Why percent identity alone is not enough
Two alignments can have the same percent identity but radically different biological meaning. Example: a 95% identity across a complete viral gene might preserve function with only minor variation; the same 95% identity across a critical active site window could still imply major functional shifts if substitutions are concentrated in catalytic residues. For proteins, incorporating conservation profiles, structural context, and domain architecture gives a more faithful interpretation than identity alone.

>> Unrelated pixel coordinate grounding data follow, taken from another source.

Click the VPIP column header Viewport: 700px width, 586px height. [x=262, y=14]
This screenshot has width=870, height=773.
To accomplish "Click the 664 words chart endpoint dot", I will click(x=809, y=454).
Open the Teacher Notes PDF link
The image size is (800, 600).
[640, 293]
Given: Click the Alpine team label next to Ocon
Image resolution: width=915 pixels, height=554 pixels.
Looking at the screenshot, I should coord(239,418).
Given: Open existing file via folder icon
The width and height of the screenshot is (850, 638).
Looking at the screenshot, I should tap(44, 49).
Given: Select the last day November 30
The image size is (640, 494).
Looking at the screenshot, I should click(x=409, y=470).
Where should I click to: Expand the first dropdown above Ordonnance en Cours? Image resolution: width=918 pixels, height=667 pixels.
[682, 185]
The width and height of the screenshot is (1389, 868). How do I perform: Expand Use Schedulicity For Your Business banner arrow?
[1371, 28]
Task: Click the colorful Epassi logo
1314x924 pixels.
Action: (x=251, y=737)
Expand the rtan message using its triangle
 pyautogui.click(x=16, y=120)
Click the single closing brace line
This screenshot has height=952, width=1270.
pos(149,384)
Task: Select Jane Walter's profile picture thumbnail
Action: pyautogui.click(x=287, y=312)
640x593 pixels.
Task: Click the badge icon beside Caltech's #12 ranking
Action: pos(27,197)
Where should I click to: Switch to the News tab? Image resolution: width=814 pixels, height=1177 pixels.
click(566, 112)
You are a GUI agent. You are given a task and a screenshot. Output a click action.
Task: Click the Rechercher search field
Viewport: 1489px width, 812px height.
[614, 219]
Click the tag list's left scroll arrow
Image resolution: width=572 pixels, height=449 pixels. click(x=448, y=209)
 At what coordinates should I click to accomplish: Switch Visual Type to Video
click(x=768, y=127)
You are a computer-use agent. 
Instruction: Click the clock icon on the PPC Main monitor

In evolutionary studies, pairwise identity is useful but should be paired with substitution models and phylogenetic methods. In diagnostics, identity should be paired with assay design constraints, mismatch position effects, and empirical performance testing. In metagenomics, identity thresholds interact with database composition and contamination control practices.
Recommended authoritative references
- NCBI Bookshelf: BLAST and sequence comparison fundamentals (nih.gov)
- NCBI PubMed Central resources on sequence analysis methodology (nih.gov)
- National Human Genome Research Institute glossary on sequence alignment (genome.gov)
Practical workflow you can apply today
- Collect clean sequences and remove headers or non-sequence annotations.
- Choose sequence type (DNA/RNA or protein) and valid alphabet checks.
- Select alignment mode (global for whole-length comparison, local for conserved segments).
- Define gap and ambiguity handling before running comparisons.
- Compute matches, mismatches, gaps, and compared positions.
- Calculate percent identity using your declared denominator.
- Report identity together with alignment length, coverage, and method settings.
The calculator above implements this workflow for quick, transparent calculations. It also visualizes composition of matches, mismatches, and gaps so that your interpretation is not based on a single percentage number. For formal studies, pair this with a reproducible alignment pipeline and archive software versions and parameters.